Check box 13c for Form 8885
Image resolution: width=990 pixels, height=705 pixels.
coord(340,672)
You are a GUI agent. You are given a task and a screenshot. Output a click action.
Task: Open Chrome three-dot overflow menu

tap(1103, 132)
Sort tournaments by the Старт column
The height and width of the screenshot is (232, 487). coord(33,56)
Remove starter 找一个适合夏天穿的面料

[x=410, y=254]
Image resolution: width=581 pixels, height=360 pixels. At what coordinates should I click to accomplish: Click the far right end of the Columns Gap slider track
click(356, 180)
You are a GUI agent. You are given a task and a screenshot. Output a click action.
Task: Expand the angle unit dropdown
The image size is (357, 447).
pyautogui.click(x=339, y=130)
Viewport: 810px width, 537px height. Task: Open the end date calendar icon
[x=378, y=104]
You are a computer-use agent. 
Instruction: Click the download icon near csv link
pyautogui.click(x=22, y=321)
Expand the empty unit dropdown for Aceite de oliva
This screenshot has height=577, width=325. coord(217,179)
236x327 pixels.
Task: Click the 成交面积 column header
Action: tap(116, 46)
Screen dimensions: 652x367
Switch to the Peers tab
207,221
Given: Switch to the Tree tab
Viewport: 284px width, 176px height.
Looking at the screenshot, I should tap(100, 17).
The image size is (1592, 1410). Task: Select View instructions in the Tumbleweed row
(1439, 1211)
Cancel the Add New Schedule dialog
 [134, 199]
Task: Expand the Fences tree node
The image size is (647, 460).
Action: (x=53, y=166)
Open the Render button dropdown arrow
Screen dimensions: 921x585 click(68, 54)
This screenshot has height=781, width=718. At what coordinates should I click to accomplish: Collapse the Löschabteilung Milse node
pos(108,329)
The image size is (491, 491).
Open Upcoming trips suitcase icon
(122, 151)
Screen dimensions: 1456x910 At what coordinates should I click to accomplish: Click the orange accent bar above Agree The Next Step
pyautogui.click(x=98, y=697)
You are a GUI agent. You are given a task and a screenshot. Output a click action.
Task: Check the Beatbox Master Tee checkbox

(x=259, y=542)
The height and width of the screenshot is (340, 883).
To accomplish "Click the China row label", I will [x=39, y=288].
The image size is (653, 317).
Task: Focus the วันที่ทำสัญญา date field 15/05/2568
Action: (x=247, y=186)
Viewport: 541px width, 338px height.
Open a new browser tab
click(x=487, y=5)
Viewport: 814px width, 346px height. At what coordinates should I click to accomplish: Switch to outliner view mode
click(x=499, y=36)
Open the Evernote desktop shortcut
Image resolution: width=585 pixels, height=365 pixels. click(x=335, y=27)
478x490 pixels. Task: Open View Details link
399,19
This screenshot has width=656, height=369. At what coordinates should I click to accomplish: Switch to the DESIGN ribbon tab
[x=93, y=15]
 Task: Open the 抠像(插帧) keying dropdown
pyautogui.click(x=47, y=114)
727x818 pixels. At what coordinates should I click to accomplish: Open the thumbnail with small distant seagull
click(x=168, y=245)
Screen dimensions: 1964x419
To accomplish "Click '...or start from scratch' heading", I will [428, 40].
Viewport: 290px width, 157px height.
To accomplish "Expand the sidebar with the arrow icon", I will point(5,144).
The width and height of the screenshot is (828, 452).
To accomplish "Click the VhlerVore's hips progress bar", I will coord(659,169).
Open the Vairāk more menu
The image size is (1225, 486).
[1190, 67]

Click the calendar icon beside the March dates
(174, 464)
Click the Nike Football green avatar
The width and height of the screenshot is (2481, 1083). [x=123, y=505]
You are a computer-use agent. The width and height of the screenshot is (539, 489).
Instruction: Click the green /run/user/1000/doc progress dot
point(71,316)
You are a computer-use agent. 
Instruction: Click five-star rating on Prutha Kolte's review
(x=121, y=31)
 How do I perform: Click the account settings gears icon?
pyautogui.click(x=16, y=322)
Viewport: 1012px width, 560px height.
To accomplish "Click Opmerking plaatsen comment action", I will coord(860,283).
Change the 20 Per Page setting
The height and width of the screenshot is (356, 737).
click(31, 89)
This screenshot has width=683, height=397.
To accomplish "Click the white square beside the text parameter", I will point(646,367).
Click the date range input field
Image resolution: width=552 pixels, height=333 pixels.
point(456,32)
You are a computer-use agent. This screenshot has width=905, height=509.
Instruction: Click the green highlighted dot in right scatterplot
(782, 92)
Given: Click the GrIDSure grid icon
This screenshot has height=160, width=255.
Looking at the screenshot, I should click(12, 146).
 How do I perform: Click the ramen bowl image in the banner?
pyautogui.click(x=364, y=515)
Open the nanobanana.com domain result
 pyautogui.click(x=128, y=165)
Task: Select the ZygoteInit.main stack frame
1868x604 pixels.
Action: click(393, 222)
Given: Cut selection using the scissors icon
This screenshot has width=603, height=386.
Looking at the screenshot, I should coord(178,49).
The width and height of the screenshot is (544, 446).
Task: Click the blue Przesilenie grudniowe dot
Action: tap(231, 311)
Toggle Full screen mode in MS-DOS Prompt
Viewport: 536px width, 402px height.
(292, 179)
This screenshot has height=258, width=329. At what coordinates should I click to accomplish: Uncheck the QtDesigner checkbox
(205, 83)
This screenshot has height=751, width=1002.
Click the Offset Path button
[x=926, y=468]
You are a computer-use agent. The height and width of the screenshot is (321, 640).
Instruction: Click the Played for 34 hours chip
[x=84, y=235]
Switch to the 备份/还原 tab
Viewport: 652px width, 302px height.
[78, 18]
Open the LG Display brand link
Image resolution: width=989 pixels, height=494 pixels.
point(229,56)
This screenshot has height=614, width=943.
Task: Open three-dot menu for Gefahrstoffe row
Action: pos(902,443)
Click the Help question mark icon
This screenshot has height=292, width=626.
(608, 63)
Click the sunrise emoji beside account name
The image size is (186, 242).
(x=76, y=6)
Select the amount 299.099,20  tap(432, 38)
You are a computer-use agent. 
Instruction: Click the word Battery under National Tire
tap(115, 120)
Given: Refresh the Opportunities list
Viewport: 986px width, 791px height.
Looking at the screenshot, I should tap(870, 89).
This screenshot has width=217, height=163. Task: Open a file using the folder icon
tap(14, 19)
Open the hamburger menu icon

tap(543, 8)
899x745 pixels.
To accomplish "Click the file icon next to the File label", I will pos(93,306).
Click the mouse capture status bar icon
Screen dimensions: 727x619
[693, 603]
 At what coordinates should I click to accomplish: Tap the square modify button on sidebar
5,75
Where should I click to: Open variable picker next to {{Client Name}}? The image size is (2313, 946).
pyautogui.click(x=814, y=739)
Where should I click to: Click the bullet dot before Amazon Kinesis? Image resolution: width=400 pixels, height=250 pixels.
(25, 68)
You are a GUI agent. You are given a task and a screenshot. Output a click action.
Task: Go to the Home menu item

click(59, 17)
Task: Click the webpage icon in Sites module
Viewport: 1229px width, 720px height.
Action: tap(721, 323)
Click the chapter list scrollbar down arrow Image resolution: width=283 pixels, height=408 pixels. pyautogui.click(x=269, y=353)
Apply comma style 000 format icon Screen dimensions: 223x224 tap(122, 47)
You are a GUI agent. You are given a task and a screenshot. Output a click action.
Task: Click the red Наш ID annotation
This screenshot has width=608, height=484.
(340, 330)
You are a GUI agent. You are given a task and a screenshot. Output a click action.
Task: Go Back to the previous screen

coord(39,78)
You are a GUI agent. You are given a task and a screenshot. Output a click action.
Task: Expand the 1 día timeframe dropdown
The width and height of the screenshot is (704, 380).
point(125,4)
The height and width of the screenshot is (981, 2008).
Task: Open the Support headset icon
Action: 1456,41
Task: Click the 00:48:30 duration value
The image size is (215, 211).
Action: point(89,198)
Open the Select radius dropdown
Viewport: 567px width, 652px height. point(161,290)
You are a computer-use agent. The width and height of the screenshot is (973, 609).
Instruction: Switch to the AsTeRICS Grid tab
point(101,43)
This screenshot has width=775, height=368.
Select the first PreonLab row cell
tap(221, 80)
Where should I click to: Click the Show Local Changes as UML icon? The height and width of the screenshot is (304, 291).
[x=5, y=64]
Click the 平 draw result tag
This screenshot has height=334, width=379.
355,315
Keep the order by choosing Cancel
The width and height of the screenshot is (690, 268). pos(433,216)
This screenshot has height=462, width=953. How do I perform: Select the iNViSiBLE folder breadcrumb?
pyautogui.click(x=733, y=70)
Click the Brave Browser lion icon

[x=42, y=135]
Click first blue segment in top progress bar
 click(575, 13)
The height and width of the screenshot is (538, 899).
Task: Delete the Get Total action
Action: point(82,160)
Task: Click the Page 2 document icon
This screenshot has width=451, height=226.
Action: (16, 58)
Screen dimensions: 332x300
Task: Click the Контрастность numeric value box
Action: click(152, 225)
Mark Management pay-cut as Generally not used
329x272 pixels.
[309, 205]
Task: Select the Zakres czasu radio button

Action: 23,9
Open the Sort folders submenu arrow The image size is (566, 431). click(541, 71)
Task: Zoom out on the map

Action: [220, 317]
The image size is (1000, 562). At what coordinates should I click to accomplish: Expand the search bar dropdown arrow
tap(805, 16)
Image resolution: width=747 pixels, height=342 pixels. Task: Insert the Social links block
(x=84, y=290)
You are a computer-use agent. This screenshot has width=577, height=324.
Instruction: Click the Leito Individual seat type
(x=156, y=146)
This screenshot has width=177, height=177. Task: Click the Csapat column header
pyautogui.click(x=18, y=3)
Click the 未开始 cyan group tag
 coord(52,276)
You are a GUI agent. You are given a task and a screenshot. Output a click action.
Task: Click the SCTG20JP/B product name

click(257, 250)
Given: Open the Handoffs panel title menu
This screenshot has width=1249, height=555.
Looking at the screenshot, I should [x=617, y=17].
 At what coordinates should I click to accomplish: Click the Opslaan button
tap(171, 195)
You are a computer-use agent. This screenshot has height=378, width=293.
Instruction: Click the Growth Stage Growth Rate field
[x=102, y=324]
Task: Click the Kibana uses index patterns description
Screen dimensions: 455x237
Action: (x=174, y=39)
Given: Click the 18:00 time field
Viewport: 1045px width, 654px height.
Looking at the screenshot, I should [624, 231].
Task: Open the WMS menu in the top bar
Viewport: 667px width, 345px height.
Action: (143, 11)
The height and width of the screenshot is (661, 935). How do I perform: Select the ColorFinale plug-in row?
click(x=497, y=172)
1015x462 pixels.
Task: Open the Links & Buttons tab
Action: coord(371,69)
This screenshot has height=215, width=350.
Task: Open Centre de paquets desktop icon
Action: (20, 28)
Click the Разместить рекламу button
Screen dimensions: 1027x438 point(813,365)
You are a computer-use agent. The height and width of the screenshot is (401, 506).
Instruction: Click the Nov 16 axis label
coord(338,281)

## Task prompt
Single out each line of the records above with the string "list" in it, and copy it.

## The answer
Given: Refresh the Opportunities list
Click the chapter list scrollbar down arrow Image resolution: width=283 pixels, height=408 pixels. pyautogui.click(x=269, y=353)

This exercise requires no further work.